Başkalarının sorunlarını kalbinize çok fazla sokmanıza gerek olmadığını lütfen unutmayın. Depresyonun, üzüntünün ve duygusal dengesizliğin nedeni budur. Sempati harikadır ama bu duygunun da bir sınırı olmalı; diğer insanların sorunlarıyla yaşamamalısınız. Katılım ve destek göstermek çok basittir, çoğu zaman bunlar sıradan şeylerdir: bebek arabasını taşıyan genç bir anneye yardım etmek, görme yeteneği zayıf olan bir büyükanneye otobüs numarasını söylemek, kayıp bir çocuğun ebeveynlerini bulmasına yardım etmek veya kendini iyi hissetmeyen bir kişiye yardım etmek.

Çoğu zaman etrafımızda olup bitenlere dikkat etmeden acele ederiz, ancak bazen zamanımızın sadece bir dakikası bir insanın hayatına mal olabilir. Ünlü yazar Bruno Yasensky, “Kayıtsızların Komplosu” adlı romanında şöyle yazmıştı: “Arkadaşlarınızdan korkmayın - en kötü durumda size ihanet edebilirler, düşmanlarınızdan korkmayın - en kötü durumda onlar seni öldürmeye çalışacaklar, ama kayıtsız olanlara dikkat et; yalnızca onların sessiz kutsamaları sayesinde ihanetler ve cinayetler Dünya'da oluyor.”

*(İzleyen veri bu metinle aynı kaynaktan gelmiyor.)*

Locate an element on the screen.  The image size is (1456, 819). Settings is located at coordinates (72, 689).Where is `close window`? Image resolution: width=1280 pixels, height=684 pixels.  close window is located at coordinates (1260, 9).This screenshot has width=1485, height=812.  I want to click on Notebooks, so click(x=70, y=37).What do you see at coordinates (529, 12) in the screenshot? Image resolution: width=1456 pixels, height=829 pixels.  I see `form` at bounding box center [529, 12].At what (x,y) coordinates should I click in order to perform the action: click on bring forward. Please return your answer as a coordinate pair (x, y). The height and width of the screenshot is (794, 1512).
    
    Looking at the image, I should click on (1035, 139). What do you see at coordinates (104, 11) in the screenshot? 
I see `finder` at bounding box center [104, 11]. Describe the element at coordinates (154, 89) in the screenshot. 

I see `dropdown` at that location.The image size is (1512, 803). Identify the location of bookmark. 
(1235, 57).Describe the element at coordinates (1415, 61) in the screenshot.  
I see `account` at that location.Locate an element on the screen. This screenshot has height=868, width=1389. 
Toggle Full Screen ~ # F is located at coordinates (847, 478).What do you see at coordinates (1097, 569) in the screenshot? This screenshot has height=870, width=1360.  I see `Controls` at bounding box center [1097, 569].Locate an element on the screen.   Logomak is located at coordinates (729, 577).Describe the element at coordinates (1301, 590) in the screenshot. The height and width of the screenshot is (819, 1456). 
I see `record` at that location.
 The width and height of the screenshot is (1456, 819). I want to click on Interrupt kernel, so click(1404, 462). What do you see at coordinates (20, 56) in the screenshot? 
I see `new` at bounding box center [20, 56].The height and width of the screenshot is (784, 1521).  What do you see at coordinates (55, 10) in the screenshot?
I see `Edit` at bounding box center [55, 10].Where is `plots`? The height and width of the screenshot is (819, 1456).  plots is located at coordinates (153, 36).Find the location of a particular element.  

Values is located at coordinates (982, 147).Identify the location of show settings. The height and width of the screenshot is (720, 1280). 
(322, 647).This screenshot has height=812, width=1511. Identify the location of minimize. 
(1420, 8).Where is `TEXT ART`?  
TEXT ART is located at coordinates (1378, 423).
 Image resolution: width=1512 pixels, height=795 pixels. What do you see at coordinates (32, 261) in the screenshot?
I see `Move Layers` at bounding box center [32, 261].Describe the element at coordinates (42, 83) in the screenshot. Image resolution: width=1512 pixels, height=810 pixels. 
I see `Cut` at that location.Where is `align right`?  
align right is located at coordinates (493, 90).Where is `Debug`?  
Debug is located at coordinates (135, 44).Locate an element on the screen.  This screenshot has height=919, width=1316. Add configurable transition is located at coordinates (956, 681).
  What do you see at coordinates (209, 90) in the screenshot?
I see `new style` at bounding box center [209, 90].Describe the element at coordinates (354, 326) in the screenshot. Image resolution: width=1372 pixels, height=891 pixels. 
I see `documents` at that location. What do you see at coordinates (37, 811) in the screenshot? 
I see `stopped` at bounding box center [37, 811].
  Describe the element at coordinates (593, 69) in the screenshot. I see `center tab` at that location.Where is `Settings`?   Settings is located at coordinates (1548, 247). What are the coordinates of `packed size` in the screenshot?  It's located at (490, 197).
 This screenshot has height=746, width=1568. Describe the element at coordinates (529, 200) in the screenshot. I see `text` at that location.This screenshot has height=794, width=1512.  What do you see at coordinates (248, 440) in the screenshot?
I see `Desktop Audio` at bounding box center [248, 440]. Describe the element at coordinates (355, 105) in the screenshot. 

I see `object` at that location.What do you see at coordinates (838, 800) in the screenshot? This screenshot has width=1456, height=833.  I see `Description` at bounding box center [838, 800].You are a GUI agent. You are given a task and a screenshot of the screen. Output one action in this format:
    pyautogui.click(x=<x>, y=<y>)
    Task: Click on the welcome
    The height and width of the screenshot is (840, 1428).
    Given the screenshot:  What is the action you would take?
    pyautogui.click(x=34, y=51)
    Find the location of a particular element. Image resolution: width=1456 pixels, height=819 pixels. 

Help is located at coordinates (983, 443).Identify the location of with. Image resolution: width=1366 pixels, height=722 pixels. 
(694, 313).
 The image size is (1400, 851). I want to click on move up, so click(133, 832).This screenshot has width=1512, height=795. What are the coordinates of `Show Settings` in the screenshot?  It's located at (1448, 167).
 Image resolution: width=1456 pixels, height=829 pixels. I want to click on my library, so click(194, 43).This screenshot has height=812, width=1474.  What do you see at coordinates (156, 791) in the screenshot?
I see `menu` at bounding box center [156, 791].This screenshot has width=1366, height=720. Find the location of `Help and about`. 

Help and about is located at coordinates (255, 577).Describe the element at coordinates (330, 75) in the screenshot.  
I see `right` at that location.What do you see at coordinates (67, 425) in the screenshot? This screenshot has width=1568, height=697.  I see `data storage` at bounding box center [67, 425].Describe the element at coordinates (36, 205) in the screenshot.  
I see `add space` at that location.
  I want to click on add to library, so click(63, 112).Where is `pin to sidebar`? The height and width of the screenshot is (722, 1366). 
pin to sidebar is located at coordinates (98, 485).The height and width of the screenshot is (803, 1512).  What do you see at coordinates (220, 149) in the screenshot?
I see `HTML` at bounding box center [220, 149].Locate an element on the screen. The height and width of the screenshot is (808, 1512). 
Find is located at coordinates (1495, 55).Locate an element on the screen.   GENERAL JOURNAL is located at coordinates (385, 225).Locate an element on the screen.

Olumlu duygular hayatlarımızı parlak ve dolu hale getirir; etrafınızdaki iyi şeyleri daha fazla fark etmeye çalışın, daha fazla şefkat ve yardım gösterin ve insanlara nezaketle karşılık verin.

Her yeni nesil toplumsal deneyim birikimiyle gelişmek zorundadır. Bireyin sosyal çevreyle etkileşimi her iki tarafta da talep ve beklentiler sürecidir. Bir kişiye, sosyal gruplardaki doğrudan ilişkiler yoluyla edinilen beceriler rehberlik eder. Dolayısıyla başkalarına karşı şikâyetlerin ve birikmiş iddiaların yükünden kendimizi kurtararak, kayıtsızlık, kayıtsızlık ve duyarsızlık gibi niteliklerden de kurtulacağız. Dünyaya iyilik ver, dünya da sana mutlaka üç katını verecektir!